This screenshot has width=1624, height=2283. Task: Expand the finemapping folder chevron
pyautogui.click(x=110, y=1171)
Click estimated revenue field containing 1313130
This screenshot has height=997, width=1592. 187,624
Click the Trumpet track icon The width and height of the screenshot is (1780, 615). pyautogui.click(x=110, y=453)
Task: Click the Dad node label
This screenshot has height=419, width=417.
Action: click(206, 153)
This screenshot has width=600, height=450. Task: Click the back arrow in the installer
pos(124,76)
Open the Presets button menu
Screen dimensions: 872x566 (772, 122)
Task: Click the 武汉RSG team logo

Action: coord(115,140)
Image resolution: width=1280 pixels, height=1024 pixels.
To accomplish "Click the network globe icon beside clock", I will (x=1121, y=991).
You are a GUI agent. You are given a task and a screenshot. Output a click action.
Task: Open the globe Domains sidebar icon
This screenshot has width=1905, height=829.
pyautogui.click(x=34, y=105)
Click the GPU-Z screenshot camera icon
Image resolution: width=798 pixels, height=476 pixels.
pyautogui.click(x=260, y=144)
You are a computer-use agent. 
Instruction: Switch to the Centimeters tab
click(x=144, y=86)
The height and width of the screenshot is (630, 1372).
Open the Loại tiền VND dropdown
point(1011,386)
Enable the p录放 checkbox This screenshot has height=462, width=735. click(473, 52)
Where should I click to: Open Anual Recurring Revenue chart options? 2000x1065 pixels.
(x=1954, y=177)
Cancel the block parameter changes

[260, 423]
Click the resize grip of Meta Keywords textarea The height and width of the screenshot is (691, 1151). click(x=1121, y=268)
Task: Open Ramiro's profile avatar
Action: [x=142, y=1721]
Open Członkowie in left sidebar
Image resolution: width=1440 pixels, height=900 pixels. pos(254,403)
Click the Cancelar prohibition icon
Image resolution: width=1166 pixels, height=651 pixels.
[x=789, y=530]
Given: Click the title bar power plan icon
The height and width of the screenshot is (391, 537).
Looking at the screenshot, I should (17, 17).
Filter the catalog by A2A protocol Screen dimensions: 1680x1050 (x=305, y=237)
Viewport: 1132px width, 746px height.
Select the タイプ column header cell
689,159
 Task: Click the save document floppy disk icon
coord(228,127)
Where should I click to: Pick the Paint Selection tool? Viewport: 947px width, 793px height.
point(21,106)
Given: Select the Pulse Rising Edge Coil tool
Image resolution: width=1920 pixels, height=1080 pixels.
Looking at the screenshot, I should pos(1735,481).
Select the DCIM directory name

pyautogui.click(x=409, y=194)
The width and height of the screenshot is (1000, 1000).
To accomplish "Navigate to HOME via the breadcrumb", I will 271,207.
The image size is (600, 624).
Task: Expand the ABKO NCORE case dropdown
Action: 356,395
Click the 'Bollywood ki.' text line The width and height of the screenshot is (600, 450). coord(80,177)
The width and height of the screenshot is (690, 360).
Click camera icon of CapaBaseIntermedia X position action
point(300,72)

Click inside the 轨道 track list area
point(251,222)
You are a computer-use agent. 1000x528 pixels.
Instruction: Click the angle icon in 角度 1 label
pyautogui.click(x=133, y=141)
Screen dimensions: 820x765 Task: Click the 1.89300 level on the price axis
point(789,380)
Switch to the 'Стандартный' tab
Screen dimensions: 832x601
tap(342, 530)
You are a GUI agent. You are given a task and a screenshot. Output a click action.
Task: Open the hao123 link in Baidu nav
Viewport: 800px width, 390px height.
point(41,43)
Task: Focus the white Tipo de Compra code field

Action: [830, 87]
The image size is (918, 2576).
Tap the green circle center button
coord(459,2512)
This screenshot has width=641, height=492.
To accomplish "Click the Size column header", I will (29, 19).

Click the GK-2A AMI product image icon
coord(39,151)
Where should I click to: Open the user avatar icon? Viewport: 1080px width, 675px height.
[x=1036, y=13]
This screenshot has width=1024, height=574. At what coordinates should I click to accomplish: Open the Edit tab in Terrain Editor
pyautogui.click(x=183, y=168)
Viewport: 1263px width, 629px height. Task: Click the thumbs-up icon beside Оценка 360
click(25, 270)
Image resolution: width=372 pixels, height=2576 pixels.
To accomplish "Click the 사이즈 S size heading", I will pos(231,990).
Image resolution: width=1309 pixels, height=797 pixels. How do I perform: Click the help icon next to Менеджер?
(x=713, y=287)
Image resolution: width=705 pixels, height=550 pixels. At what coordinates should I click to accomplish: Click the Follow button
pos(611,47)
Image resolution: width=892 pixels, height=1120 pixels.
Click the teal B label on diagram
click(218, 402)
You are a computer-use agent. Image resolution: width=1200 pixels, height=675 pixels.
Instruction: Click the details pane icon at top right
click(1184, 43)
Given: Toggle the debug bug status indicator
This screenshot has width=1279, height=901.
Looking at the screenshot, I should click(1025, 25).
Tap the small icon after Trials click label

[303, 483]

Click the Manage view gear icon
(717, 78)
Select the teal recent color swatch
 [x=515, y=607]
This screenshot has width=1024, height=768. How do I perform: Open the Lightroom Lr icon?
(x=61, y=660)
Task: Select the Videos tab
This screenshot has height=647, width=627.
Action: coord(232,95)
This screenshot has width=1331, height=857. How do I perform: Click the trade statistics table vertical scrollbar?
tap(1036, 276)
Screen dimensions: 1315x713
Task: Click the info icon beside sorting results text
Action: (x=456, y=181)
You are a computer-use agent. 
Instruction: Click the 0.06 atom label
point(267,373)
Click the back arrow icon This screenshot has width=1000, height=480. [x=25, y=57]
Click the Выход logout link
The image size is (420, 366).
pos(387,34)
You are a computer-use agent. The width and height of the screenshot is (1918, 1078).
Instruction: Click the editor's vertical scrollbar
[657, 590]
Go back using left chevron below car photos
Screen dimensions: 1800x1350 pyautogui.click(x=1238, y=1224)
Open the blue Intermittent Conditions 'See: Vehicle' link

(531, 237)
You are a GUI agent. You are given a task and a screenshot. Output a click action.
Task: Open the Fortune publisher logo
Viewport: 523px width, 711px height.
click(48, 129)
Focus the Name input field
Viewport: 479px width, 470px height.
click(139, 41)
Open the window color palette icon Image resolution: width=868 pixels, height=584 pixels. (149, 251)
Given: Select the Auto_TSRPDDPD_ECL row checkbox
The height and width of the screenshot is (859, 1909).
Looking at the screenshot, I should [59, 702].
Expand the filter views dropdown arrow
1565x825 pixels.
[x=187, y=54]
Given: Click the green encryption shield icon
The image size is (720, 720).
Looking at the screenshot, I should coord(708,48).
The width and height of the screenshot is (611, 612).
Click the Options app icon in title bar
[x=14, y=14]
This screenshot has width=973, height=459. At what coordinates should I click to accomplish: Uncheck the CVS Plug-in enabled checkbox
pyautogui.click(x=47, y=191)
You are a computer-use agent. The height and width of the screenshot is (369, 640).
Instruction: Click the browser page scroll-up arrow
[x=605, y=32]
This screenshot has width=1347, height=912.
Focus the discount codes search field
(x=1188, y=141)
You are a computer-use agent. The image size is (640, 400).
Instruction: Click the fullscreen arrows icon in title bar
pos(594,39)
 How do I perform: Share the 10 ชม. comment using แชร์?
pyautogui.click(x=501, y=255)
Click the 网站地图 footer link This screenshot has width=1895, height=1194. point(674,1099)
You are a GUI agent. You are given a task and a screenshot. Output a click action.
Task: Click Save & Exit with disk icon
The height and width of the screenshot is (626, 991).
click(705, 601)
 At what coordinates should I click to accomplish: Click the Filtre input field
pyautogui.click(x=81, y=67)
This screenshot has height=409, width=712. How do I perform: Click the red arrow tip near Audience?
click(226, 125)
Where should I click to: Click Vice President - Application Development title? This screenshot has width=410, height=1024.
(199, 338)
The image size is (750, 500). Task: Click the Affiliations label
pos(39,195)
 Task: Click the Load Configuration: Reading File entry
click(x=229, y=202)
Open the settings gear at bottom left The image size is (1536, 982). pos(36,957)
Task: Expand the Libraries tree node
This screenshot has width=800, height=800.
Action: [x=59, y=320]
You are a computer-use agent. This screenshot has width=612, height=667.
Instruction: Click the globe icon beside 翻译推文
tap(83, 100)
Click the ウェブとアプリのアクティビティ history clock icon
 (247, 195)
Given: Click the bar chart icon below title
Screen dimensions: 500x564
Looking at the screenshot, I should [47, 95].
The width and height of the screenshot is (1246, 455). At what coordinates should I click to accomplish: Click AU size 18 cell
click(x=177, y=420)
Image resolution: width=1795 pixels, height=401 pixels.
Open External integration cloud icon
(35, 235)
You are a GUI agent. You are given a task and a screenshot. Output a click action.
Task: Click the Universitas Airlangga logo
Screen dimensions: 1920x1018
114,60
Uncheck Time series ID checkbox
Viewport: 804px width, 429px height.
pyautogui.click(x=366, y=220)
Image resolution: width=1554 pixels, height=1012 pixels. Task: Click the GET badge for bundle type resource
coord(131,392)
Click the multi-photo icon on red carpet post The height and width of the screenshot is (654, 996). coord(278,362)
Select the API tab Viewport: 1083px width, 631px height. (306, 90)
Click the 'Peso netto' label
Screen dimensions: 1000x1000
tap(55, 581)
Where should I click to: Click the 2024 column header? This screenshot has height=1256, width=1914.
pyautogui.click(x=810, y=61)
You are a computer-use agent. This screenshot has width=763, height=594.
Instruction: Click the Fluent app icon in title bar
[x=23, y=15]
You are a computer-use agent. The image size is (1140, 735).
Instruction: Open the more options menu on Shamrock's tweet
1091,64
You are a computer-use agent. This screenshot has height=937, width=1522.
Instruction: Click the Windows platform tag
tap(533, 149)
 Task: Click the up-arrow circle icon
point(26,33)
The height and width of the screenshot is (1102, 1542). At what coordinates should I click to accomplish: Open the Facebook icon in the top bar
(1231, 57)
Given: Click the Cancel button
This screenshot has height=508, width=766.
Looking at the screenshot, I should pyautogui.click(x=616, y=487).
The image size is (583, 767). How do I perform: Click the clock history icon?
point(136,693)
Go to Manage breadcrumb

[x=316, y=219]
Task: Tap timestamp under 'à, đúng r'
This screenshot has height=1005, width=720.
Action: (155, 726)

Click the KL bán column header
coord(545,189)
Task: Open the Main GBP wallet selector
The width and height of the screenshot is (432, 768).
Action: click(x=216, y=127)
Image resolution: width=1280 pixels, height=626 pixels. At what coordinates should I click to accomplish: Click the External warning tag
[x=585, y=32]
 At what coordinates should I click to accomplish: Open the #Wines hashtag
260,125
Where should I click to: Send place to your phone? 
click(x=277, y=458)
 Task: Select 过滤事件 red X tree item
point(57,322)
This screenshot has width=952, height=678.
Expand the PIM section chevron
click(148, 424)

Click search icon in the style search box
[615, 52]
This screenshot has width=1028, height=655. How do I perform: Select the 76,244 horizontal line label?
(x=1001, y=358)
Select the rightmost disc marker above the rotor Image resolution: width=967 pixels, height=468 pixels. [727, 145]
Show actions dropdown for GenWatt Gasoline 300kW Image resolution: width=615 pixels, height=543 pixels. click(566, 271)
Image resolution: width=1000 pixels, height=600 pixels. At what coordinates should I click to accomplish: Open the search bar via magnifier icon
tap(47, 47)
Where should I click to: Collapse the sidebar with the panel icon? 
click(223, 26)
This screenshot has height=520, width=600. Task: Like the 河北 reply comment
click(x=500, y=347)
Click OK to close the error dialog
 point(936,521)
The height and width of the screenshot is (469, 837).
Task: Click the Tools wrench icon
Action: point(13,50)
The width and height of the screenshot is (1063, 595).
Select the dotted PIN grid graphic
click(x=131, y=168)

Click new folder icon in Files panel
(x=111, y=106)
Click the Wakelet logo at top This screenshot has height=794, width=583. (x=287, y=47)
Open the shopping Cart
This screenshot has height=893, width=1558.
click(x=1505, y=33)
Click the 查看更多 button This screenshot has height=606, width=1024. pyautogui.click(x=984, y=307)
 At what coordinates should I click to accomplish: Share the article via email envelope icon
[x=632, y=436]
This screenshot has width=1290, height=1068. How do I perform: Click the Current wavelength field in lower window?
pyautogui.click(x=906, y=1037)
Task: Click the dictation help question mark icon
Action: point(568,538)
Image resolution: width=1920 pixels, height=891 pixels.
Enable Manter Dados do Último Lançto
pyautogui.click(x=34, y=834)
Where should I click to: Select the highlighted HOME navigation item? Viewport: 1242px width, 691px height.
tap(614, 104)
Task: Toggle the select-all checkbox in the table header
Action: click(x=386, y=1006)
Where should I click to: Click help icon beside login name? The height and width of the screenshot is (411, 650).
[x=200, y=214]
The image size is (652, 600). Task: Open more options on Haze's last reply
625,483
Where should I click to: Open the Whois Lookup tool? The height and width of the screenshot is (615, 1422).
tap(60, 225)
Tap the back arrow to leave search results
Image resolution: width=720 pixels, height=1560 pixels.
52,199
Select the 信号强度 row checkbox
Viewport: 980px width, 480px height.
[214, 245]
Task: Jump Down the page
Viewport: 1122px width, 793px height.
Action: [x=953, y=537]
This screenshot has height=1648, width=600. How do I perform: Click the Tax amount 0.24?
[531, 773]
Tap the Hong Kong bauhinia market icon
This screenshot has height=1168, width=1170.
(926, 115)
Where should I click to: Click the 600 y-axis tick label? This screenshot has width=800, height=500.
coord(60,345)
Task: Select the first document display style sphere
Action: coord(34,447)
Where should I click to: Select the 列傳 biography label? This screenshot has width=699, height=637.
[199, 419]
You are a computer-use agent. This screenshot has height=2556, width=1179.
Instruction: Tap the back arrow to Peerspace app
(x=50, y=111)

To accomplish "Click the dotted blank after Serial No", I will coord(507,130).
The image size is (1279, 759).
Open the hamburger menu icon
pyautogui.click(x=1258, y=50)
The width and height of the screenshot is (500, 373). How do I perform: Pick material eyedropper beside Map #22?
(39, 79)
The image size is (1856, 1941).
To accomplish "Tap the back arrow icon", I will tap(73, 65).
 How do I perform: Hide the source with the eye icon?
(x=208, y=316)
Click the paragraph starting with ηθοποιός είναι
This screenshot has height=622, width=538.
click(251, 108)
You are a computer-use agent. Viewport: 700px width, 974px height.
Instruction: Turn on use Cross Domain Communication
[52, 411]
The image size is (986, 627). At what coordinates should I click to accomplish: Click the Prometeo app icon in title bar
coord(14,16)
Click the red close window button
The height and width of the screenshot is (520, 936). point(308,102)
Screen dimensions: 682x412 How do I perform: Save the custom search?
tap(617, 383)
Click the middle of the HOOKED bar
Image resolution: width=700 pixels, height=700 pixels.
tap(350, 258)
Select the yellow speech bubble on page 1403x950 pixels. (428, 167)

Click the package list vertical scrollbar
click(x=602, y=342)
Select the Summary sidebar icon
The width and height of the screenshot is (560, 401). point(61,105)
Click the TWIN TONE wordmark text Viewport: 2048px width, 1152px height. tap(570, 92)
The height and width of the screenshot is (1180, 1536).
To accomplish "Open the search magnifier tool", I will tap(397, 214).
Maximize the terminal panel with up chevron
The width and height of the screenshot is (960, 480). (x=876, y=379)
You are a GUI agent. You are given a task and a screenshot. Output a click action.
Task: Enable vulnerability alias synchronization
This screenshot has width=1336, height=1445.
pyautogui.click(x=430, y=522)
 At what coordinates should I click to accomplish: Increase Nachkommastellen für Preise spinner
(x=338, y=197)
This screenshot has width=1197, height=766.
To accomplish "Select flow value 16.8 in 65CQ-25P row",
------------------------------------------------
§ **WORK INSTRUCTIONS**
Return each line of the preceding material in which "node" can be found.

§ **RESULT OF THE EXERCISE**
Task: Click the Dad node label
Task: Expand the Libraries tree node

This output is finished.